We could not high tail it out of there, as Mike, on photo recon, was not responding to our calls.

Val and I darted across the dirt road into the nearby wash and went into hiding. Hunkered down and out of sight we whispered about “what to do next.”

Finally, we heard footsteps and a twig snap. We softly called, “Mike?” He answered. Whew!

“Mike, we need to get out of here. They are now 3 and one is carrying a gun.”

“No, there are only two. I talked with them and told them they can’t pick up stuff. It is a felony,” said Mike.

“Mike, you should not have gone near them - they had a gun.”

“No they didn’t.”

“Well we saw something”

“You saw the big cow bone I carried as a club!”

We really caught the devil from our land manager over this incident. Here is what he told us to impress on us the “do not approach” rule.

One of his rangers saw a man, woman and 2 children on a site. The ranger approached the family to tell them they were trespassing. The man pulled a gun and chased the ranger. “Never, NEVER approach anyone on site” he said. “No matter how nice they may look they mean business and they can BE mean business.”


Sunday, October 3, 2010

A Hot Case

Four of us, 3 Arizona Site Stewards and one student, had gone to a large site on the NW side of Tucson to monitor for vandalism on State Trust Lands - a permit required area.

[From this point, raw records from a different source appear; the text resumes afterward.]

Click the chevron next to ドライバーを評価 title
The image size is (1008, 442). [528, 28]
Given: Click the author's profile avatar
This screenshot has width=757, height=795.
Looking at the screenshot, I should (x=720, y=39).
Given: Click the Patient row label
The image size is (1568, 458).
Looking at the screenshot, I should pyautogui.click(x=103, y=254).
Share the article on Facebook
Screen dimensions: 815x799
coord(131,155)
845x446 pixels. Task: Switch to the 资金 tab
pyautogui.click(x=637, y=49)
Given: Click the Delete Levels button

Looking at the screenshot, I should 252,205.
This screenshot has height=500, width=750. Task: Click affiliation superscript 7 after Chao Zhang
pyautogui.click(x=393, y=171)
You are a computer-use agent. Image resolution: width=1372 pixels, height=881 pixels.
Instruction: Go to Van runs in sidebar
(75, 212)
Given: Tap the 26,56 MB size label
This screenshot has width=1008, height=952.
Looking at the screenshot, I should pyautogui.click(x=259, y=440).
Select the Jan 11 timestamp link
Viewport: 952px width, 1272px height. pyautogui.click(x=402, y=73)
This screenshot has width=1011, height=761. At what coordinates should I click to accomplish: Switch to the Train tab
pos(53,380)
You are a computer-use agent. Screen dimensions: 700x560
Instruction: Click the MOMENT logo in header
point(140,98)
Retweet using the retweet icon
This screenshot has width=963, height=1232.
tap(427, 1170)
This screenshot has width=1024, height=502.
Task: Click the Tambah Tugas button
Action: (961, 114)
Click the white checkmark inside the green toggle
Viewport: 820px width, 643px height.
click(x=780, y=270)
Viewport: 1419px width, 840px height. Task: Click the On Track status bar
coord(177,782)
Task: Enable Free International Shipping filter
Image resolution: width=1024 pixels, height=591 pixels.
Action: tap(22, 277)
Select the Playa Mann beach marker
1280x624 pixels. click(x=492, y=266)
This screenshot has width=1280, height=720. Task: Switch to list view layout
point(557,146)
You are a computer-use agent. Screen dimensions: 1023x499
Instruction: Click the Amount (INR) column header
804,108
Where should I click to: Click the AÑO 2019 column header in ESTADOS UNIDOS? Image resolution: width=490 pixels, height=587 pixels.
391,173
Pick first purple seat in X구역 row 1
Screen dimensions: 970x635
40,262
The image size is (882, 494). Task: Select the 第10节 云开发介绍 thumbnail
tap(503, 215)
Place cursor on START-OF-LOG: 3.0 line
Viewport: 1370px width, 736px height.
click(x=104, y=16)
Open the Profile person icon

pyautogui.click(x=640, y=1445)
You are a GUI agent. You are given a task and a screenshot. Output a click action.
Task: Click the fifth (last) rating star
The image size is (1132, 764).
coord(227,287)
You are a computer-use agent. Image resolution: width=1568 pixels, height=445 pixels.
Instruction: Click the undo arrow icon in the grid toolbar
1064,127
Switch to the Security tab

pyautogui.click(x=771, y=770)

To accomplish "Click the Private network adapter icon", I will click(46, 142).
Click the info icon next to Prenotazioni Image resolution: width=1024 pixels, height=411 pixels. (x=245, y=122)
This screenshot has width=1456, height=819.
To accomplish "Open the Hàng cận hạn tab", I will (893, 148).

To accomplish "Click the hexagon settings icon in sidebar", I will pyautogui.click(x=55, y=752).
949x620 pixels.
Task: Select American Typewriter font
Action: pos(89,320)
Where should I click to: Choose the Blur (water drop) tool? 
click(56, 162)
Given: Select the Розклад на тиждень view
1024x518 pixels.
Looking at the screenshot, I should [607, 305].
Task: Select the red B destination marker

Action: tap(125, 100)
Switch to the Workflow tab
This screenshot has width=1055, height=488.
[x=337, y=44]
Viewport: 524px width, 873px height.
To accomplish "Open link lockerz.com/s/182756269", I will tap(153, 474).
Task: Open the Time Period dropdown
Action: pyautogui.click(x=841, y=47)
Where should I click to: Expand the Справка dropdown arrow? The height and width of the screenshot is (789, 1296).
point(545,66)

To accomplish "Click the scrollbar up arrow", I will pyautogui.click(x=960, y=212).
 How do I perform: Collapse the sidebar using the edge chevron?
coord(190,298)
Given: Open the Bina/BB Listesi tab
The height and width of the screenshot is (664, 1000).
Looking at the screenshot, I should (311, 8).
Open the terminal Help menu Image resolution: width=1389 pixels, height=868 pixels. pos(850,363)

As we neared the site we saw a vehicle parked along the dirt road at the south portion of this huge Hohokam trincheras site. We were headed for the north portion but we got into the monitoring mode very quickly.

We crept along the road and we scanned the area for people. We saw no one.

As we approached the parked truck, one of us drove, one got out a notebook and pencil, another got ready to identify make of vehicle, style, color, license plate number and anything that distinguished the vehicle from others such as bumper stickers and the fourth did landscape surveillance.

There was no paper work on the dashboard of the vehicle for this “Permit Only” land. Not a good sign!

All information written down, we went slowly on our way to our parking spot still scanning the massive terraced hill for human activity.

On foot, we toured the area and suddenly the four of us noticed a man with something long slung over his shoulder - a shovel? We were too far away to tell. Well if it was a shovel and he had been digging - we had him!

We went about our business and soon another man joined the first at the vehicle. They got in and drove away.

All the information we had written down about the vehicle, two men, a possible shovel and time of day was called in to Law Enforcement of State Trust Lands.

The next week I was talking to P. F. Professor of Anthropology/Archaeology. I told him we had just been out to the Trincheras site and turned in a report on 2 men and their vehicle - no papers on the dash etc. and we sure hoped that there had not been any digging/vandalism. But we had them hot!

“Yes I got a call about it,” he said. “That was my truck. I had a student with me. Thank you for watching over my research site.”

The hot case went cold! We had turned in our own professor to the cops!